How do I group or find such sets of words, preferably using python and/or redis?
Have a look at "fuzzy matching". Some great tools in the thread below that calculates similarities between strings.
I'm especially fond of the difflib module
>>> get_close_matches('appel', ['ape', 'apple', 'peach', 'puppy'])
['apple', 'ape']
>>> import keyword
>>> get_close_matches('wheel', keyword.kwlist)
['while']
>>> get_close_matches('apple', keyword.kwlist)
[]
>>> get_close_matches('accept', keyword.kwlist)
['except']
https://stackoverflow.com/questions/682367/good-python-modules-for-fuzzy-string-comparison
You might notice that similar strings have large common substring, for example:
"Bla bla bLa" and "Bla bla bRa" => common substring is "Bla bla ba" (notice the third word)
To find common substring you may use dynamic programming algorithm. One of algorithms variations is Levenshtein distance (distance between most similar strings is very small, and between more different strings distance is bigger) - http://en.wikipedia.org/wiki/Levenshtein_distance.
Also for quick performance you may try to adapt Soundex algorithm - http://en.wikipedia.org/wiki/Soundex.
So after calculating distance between all your strings, you have to clusterize them. The most simple way is k-means (but it needs you to define number of clusters). If you actually don't know number of clusters, you have to use hierarchical clustering.

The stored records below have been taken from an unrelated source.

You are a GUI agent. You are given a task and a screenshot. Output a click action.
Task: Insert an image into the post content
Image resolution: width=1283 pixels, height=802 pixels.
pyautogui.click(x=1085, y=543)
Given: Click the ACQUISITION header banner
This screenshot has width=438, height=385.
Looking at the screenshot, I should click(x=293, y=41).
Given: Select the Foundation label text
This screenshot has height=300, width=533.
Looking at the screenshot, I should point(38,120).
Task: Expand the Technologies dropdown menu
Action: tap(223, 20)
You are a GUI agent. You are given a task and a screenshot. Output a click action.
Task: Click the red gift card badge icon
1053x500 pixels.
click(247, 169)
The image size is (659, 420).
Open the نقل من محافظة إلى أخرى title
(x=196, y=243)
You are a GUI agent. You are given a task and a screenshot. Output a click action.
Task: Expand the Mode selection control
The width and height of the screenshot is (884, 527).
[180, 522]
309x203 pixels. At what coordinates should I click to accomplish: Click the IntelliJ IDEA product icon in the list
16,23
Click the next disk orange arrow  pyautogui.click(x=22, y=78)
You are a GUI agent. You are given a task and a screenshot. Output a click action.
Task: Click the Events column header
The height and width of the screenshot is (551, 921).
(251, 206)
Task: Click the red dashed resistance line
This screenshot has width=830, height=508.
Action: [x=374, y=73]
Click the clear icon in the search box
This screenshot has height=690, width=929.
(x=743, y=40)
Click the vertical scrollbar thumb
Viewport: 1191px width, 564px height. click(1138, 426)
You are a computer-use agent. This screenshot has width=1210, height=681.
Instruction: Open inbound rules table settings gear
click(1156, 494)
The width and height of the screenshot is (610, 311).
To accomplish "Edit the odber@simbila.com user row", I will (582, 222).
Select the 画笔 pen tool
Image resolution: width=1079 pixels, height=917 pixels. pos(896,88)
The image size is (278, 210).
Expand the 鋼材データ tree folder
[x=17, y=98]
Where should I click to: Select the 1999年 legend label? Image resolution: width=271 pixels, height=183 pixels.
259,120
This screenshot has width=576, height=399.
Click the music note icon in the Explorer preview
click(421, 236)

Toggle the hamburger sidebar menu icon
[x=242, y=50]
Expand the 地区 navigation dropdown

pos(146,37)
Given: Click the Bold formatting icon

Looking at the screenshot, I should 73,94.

Note that number of clusters in your situation is number of different movies titles + 1(for totally bad spelled strings).
I believe there is in fact two distinct problems.
The first is spell correction. You can have one in Python here
http://norvig.com/spell-correct.html
The second is more functional. Here is what I'd do after the spell correction. I would make a relation function.
related( sentence1, sentence2 ) if and only if sentence1 and sentence2 have rare common words. By rare, I mean words different than (The, what, is, etc...). You can take a look at the TF/IDF system to determine if two document are related using their words. Just googling a bit I found this:
https://code.google.com/p/tfidf/
To add another tip to Fredrik's answer, you could also get inspired from search engines like code, such as this one :
def dosearch(terms, searchtype, case, adddir, files = []):
found = []
if files != None:
titlesrch = re.compile('>title<.*>/title<')
for file in files:
title = ""
if not (file.lower().endswith("html") or file.lower().endswith("htm")):
continue
filecontents = open(BASE_DIR + adddir + file, 'r').read()
titletmp = titlesrch.search(filecontents)
if titletmp != None:
title = filecontents.strip()[titletmp.start() + 7:titletmp.end() - 8]
filecontents = remove_tags(filecontents)
filecontents = filecontents.lstrip()
filecontents = filecontents.rstrip()
if dofind(filecontents, case, searchtype, terms) > 0:
found.append(title)
found.append(file)
return found
Source and more information: http://www.zackgrossbart.com/hackito/search-engine-python/
Regards,
Max
One approach would be to pre-process all the strings before you compare them: convert all to lowercase, standardize whitespace (eg, replace any whitespace with single spaces). If punctuation is not important to your end goal, you can remove all punctuation characters as well.
Levenshtein distance is commonly-used to determine similarity of a string, this should help you group strings which differ by small spelling errors.